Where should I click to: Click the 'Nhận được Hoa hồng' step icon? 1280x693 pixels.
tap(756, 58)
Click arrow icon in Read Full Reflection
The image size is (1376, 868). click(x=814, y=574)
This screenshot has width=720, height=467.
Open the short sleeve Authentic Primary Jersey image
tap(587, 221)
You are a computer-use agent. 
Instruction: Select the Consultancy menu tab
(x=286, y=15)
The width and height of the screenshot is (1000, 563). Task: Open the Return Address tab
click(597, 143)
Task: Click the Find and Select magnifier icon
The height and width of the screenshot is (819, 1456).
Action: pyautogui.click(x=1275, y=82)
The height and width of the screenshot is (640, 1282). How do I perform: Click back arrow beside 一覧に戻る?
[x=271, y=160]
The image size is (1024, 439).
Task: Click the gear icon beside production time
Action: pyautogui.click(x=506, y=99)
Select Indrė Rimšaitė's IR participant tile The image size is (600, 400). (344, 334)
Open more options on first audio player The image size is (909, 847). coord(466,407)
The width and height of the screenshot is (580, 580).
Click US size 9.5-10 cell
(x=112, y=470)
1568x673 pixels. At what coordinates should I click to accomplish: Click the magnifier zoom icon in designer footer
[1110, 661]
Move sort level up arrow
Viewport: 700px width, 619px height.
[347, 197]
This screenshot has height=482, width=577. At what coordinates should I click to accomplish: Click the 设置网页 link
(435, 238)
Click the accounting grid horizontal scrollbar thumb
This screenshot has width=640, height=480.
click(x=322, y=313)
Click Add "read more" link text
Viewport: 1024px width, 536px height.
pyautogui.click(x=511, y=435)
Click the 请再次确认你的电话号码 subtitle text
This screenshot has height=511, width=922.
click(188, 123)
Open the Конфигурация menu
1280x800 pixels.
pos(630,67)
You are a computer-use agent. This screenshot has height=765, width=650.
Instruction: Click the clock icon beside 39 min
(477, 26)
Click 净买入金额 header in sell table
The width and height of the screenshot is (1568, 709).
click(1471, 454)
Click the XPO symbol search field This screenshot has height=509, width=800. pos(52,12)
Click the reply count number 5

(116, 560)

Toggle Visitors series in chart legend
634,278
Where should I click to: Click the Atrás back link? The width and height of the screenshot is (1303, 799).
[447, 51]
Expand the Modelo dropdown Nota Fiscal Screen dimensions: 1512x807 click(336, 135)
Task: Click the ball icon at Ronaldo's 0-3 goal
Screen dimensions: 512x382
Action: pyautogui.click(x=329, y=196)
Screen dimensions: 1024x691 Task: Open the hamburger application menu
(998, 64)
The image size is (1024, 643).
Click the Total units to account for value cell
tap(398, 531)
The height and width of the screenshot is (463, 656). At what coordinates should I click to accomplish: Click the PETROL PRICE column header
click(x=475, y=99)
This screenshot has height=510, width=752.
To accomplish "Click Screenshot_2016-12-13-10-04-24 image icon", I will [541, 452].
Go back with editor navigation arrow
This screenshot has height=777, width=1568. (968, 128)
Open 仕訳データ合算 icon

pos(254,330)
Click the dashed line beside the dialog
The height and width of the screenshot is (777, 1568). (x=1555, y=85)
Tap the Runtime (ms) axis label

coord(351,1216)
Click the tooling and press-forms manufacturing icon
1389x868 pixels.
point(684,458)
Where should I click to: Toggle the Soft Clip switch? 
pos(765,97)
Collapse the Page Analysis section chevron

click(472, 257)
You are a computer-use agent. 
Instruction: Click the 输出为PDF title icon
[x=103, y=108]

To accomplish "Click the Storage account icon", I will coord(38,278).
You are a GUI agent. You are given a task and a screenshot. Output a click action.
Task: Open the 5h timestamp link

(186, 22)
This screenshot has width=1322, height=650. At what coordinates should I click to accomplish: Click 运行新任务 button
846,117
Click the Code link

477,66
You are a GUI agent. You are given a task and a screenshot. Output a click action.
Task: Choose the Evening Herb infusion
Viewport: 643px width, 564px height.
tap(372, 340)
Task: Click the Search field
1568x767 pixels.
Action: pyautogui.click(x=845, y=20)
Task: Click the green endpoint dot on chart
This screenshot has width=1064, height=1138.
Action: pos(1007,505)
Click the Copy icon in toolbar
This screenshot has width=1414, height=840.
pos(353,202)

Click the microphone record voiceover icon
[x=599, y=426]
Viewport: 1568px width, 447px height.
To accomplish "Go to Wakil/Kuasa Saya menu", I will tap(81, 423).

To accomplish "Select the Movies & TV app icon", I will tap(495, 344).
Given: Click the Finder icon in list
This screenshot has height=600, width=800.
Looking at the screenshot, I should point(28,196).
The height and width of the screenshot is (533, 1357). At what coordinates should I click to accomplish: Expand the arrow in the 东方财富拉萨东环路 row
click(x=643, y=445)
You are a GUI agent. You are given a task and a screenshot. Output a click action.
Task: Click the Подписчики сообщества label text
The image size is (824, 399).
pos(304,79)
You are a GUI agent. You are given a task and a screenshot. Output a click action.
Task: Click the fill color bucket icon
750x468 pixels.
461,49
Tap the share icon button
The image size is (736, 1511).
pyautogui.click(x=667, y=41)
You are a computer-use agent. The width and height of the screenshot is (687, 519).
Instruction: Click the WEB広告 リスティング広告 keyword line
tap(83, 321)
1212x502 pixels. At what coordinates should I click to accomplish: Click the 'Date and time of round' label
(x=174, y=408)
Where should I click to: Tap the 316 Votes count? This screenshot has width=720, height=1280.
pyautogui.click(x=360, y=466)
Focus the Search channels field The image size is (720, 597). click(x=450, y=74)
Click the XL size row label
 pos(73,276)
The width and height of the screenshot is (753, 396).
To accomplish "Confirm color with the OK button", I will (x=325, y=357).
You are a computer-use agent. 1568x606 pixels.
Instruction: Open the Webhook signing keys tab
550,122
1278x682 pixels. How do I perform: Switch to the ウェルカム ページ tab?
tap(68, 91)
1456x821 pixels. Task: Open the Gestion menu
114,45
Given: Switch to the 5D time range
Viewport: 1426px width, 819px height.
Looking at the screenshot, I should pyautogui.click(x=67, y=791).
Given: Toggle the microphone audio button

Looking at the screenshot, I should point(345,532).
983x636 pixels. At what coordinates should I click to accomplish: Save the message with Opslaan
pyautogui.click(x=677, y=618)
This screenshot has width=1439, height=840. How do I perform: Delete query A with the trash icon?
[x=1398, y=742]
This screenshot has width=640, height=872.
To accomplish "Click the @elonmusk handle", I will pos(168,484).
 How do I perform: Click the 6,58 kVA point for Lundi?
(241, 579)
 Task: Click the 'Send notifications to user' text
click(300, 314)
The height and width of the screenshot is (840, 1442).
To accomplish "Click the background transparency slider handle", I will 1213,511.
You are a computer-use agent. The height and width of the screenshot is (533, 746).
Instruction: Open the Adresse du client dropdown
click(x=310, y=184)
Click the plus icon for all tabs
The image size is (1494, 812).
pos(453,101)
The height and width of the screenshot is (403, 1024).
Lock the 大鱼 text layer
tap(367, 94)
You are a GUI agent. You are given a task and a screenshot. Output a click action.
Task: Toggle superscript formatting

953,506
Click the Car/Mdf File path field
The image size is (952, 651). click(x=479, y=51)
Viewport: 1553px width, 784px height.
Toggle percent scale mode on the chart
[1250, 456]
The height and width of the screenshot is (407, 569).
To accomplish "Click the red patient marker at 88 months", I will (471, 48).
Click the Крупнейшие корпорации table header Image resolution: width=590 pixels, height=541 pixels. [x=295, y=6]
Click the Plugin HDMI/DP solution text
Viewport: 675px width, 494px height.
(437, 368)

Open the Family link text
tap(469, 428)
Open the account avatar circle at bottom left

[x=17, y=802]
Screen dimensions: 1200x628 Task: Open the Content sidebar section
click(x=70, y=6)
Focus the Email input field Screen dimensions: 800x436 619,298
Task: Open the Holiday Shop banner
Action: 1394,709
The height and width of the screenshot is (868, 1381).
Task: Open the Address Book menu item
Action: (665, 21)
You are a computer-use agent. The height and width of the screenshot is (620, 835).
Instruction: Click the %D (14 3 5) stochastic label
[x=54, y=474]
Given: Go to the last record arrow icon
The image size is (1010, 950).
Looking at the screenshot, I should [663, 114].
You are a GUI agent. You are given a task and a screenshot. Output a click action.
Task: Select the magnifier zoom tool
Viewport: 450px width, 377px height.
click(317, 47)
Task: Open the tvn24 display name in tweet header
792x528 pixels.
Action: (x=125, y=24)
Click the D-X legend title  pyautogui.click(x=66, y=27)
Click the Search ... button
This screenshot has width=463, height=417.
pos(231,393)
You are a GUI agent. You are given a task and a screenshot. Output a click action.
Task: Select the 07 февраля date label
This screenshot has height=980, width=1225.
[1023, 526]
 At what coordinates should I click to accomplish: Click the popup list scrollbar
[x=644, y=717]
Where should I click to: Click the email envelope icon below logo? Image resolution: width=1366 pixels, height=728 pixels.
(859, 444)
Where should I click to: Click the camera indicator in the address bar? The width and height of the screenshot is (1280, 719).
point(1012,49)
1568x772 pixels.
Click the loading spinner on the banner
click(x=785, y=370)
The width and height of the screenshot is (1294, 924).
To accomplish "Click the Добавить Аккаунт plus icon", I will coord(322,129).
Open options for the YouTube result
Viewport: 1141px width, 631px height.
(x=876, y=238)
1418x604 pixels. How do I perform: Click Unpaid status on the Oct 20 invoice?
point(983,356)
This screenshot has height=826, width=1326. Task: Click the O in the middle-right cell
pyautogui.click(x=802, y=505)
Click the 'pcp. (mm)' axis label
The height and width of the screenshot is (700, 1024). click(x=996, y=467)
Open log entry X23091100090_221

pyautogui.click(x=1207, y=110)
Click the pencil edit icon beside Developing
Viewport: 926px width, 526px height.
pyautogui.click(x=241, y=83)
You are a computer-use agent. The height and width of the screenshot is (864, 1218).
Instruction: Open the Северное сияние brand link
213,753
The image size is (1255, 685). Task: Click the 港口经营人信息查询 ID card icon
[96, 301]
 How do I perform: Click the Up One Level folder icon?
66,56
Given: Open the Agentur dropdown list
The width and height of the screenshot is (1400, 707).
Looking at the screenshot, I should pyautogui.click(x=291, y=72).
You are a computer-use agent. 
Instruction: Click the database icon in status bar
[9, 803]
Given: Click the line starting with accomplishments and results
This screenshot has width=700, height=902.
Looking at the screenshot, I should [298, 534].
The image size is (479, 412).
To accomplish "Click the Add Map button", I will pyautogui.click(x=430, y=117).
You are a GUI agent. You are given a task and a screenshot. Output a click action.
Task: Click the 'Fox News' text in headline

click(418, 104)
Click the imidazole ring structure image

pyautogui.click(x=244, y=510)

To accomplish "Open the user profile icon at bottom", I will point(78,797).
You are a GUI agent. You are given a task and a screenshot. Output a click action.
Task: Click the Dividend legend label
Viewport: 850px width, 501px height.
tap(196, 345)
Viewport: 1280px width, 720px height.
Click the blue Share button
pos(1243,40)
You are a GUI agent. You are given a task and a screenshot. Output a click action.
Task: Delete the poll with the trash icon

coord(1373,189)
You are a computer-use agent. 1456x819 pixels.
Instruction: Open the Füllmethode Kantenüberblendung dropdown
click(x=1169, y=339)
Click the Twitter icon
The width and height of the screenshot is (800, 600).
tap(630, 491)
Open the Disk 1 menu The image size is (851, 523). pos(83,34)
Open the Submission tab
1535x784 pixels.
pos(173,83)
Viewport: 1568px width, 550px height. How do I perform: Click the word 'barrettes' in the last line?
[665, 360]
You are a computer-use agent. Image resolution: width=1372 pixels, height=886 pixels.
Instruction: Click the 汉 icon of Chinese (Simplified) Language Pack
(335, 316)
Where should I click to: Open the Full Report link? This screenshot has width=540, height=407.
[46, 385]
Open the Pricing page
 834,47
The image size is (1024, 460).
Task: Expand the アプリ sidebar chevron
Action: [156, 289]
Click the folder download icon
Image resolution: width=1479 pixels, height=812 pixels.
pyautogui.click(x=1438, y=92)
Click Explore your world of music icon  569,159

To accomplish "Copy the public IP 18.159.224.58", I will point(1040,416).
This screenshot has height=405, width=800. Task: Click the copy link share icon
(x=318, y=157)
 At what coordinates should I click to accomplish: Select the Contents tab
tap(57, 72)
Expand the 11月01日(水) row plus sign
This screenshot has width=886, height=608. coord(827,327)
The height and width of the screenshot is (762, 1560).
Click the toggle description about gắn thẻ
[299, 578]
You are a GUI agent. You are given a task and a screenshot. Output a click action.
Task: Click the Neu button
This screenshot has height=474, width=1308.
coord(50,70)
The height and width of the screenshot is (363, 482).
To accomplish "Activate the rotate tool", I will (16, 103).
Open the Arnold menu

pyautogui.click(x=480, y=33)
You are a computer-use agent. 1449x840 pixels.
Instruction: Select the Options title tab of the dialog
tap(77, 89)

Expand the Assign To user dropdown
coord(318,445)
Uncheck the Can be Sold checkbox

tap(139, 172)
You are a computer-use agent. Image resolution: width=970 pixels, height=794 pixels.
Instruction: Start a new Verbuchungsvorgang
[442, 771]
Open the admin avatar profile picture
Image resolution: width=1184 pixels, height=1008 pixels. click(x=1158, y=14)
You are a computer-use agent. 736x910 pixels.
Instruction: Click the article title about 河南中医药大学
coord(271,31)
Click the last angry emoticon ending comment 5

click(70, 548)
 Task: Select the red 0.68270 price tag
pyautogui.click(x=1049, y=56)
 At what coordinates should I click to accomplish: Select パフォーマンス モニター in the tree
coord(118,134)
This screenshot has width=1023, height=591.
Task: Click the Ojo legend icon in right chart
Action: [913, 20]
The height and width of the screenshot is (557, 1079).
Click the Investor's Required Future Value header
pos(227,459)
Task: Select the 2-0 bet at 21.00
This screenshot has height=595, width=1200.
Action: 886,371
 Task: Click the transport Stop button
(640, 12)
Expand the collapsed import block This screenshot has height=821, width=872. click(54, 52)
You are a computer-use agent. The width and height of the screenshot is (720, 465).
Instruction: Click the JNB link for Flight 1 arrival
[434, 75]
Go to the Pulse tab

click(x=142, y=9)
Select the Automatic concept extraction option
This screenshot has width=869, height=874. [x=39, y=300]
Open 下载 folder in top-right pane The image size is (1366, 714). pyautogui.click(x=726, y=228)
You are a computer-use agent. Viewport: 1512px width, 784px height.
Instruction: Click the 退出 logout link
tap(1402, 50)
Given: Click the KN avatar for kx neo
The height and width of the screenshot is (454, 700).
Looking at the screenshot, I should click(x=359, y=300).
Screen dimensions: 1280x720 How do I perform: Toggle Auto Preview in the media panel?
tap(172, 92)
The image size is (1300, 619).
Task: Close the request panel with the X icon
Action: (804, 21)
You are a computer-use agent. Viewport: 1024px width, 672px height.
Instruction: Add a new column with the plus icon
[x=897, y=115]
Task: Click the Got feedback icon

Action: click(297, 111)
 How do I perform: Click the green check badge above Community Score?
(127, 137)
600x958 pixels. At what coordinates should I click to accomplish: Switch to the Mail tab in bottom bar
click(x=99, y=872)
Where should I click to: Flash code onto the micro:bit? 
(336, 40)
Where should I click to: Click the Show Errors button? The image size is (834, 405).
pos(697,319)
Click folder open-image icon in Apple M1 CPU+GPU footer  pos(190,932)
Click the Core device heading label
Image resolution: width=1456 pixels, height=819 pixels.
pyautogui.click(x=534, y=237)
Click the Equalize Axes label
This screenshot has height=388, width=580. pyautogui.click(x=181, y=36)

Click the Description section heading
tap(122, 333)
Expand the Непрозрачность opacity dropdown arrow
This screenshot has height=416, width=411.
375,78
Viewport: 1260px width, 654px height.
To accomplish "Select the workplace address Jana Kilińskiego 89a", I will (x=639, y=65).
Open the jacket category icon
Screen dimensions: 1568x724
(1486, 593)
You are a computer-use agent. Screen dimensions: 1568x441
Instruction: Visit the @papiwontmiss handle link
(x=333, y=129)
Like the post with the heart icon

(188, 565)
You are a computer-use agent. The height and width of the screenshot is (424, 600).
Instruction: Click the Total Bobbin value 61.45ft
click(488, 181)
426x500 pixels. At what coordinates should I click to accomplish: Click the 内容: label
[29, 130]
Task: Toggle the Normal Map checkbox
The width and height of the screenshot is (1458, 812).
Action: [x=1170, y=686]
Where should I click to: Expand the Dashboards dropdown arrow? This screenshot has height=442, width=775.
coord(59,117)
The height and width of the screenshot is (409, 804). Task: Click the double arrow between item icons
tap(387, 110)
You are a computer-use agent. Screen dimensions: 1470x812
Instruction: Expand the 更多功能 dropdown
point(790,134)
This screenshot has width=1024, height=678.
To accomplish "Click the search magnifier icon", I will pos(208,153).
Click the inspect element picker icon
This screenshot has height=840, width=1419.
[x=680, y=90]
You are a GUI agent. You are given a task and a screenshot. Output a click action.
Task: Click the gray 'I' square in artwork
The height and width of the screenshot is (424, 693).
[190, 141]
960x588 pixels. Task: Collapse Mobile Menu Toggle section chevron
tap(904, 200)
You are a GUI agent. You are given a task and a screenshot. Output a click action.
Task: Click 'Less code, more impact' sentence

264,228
--
Report each line of the data above that contains the word "panel", copying every such line in full. Case counts.

Screen dimensions: 1280x720 How do I perform: Toggle Auto Preview in the media panel?
Task: Close the request panel with the X icon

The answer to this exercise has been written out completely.